Which childhood hobbies have you maintained? Are there any books out there to encourage more young people to engage in them?
Rosy’s Garden by Satomi Ichikawa should be a classic. I know that’s a pretty bold statement, but bear with me…
I happened upon our copy in a charity shop when Daughter was around two and ever since, we’ve read it regularly. In itself, this isn’t at all unusual. The difference between Rosy’s Garden and just about every other book, though, is that I have never once thought, “Oh, not again…” Time after time, this has been eagerly brought to me and time after time I’ve said – just as eagerly – “Ooh, good choice!”

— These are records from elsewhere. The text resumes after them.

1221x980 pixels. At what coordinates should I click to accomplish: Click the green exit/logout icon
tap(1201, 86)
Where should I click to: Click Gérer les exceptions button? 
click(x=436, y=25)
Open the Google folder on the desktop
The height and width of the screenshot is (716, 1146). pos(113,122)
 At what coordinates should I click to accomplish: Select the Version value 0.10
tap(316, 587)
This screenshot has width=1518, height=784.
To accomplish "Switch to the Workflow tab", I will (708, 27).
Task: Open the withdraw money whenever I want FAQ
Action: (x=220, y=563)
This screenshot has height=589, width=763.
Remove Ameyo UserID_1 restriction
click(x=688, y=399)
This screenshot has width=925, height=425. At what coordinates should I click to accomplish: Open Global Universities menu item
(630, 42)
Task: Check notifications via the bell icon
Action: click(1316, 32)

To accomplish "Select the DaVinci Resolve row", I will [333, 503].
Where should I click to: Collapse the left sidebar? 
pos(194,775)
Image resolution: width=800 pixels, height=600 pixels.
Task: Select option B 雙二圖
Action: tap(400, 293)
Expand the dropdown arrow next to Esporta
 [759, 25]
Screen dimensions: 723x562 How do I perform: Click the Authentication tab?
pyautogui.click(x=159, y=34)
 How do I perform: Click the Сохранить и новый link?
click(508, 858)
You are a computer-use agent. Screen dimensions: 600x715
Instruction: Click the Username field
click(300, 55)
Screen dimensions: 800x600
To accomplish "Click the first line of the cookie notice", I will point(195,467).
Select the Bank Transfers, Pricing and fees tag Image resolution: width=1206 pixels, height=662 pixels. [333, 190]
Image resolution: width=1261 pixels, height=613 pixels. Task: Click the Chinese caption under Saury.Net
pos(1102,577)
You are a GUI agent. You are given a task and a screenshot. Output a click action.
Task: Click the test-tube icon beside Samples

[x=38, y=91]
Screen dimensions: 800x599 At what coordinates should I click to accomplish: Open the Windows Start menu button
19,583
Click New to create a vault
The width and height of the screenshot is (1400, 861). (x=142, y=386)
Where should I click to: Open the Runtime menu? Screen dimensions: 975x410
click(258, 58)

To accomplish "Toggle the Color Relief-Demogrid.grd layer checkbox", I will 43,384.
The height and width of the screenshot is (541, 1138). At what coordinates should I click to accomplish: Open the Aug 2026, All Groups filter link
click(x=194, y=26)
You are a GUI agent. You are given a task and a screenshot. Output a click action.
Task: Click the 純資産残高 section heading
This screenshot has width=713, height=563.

At its core, the book chronicles the titular character’s summer holiday at her grandmother’s house. There’s no singular main event, nor is it a series of Milly-Molly-Mandy- esque episodes as I had first presumed on finding the book. The best description I can think of to describe the layout is a journal-cross-scrapbook. There are little notes about flower names, the language of flowers, how to make rose water, how Granny and Grandpa met, how to gather seeds…
I think that’s what I love most about the book – the little snippets of information that is genuinely new and interesting. There are so very many books about planting a seed that grows into a flower but so few about the culture that surrounds our gardens and the things we plant. This book perfectly fills that gap.
And perfect as the writing is, the illustrations still manage to make it even better. Some of them look like botanical prints, they’re so accurate. But at the same time there’s so much character and warmth in them – so many details to spot.
The more I write about this book, the more I could write so I’m going to leave things here, before I get carried away. I maintain what I said though – this really should be a classic.
What’s your list of ‘would-be’ children’s classics?